What is expected: All lines holding the word "will" in the listing below need to be copied.

Input data:
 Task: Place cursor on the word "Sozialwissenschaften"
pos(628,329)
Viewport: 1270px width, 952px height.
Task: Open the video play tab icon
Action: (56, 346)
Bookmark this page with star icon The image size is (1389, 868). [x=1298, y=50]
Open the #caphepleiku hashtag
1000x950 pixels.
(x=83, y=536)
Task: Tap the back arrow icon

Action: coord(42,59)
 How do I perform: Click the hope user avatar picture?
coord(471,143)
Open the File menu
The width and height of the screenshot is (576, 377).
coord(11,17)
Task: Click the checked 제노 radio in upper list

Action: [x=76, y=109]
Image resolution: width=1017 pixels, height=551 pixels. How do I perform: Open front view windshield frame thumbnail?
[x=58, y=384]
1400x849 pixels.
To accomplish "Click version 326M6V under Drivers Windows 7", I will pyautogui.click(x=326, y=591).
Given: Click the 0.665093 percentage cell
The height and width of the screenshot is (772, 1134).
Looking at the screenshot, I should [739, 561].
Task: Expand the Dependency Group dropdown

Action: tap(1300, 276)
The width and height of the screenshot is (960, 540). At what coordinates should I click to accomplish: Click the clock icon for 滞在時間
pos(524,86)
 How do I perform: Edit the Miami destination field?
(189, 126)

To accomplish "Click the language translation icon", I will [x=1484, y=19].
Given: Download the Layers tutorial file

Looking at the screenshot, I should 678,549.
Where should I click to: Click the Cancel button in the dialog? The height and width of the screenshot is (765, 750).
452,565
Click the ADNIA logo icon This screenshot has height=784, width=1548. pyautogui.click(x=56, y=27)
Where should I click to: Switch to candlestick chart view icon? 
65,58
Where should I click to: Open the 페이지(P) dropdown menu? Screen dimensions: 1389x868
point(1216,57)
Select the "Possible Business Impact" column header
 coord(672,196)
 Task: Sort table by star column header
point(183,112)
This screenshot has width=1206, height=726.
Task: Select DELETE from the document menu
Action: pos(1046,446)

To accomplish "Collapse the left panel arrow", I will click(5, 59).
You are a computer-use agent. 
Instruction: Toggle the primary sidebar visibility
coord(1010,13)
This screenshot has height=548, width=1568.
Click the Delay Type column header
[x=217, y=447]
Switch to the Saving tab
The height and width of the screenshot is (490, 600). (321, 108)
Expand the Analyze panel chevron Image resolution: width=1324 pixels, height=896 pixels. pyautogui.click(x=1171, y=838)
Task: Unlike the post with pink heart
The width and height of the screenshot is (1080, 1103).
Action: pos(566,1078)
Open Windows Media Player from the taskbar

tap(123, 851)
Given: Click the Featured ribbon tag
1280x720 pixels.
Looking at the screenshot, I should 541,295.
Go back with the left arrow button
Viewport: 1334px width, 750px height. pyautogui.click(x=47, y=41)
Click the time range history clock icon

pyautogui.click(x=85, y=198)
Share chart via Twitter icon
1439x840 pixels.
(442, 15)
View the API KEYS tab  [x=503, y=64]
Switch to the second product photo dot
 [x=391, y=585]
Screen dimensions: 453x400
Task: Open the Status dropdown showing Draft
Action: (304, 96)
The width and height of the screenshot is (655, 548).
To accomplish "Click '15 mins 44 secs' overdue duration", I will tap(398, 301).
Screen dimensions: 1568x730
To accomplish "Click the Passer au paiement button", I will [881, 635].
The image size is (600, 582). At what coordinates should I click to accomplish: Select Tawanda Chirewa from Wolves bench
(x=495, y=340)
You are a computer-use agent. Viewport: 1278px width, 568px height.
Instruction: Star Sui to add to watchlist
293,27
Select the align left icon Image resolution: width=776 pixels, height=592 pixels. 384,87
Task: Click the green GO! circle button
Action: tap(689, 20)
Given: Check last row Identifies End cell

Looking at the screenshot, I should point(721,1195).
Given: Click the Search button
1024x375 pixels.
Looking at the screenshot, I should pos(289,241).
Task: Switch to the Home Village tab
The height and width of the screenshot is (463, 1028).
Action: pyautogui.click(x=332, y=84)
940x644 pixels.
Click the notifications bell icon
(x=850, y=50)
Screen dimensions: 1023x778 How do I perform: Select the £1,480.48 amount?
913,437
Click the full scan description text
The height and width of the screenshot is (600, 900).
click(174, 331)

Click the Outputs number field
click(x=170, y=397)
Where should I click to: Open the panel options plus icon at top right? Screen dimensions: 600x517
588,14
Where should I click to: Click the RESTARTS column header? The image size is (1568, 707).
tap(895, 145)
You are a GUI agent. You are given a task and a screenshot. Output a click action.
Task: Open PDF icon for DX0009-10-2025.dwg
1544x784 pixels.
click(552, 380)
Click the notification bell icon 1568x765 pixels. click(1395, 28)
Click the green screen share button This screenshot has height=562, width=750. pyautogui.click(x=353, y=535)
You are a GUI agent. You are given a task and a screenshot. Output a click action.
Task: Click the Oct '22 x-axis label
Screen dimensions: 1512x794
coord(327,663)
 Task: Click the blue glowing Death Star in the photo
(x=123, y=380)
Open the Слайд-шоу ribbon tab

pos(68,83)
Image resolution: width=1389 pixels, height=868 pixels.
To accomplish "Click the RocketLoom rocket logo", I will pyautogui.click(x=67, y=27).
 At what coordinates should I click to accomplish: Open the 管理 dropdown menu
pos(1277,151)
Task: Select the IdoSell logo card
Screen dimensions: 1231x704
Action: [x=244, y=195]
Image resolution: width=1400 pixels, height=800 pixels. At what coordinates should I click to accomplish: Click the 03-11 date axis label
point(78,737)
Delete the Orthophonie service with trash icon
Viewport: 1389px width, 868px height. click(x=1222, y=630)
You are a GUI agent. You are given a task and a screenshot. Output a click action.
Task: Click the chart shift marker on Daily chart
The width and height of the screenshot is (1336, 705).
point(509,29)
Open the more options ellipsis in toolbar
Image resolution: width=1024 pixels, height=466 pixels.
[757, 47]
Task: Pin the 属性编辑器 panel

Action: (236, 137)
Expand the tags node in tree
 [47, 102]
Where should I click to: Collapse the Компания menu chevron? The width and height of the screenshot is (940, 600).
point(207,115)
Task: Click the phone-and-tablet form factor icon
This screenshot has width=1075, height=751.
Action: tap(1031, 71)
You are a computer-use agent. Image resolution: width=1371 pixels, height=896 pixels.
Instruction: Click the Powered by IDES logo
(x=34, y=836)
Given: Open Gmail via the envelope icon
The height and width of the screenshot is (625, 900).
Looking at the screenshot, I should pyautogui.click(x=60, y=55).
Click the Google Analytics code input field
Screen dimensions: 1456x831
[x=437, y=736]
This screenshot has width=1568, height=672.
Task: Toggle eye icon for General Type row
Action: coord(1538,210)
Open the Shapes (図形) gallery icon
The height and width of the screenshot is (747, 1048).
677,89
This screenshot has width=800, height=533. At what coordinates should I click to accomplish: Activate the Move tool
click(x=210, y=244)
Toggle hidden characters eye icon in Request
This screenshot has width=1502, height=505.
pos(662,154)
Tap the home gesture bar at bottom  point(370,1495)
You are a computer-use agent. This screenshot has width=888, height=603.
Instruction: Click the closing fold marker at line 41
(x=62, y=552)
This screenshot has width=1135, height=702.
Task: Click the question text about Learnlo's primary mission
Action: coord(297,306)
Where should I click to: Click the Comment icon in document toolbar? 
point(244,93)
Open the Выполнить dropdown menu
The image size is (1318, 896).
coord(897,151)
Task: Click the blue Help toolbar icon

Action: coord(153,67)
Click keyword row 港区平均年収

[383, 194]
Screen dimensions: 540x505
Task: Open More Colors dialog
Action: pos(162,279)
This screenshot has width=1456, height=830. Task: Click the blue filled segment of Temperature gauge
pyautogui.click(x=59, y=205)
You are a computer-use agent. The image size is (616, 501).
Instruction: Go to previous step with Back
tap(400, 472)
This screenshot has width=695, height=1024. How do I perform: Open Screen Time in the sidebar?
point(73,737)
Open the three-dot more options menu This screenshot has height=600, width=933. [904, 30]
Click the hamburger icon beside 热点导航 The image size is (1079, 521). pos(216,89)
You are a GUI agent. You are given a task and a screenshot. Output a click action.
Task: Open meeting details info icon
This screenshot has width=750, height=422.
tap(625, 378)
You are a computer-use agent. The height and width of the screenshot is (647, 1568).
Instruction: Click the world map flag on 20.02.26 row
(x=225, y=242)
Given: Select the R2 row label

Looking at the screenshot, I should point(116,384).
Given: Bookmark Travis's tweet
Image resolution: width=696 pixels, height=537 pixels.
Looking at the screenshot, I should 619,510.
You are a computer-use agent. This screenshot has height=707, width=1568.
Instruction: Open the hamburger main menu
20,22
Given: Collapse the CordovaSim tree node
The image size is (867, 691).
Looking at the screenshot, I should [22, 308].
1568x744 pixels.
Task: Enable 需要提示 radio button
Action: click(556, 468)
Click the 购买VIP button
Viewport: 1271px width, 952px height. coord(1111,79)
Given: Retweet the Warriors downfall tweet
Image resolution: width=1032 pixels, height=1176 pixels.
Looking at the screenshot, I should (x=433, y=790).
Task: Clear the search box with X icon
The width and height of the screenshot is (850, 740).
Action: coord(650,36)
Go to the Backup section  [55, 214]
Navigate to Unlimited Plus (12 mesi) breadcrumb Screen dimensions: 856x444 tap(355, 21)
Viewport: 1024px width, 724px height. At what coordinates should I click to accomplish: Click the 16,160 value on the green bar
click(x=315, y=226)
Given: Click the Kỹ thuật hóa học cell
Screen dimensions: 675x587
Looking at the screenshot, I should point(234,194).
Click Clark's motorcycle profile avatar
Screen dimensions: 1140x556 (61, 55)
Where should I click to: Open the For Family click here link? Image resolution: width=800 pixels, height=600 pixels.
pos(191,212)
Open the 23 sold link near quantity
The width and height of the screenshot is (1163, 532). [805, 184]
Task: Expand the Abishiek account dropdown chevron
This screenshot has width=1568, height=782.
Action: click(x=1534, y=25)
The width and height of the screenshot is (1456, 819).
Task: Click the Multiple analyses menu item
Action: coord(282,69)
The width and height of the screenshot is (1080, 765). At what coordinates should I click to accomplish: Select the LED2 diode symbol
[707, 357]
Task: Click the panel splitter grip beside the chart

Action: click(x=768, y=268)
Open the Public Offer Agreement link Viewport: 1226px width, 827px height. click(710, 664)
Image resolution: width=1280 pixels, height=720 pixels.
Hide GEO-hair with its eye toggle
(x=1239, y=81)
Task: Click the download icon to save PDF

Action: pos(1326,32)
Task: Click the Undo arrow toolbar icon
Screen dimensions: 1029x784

Task solution:
To accomplish "Click version 326M6V under Drivers Windows 7", I will pyautogui.click(x=326, y=591).
To accomplish "Click the language translation icon", I will [x=1484, y=19].
To accomplish "Collapse the left panel arrow", I will click(5, 59).
To accomplish "Click '15 mins 44 secs' overdue duration", I will tap(398, 301).
To accomplish "Click the Passer au paiement button", I will [881, 635].
To accomplish "Click the RocketLoom rocket logo", I will pyautogui.click(x=67, y=27).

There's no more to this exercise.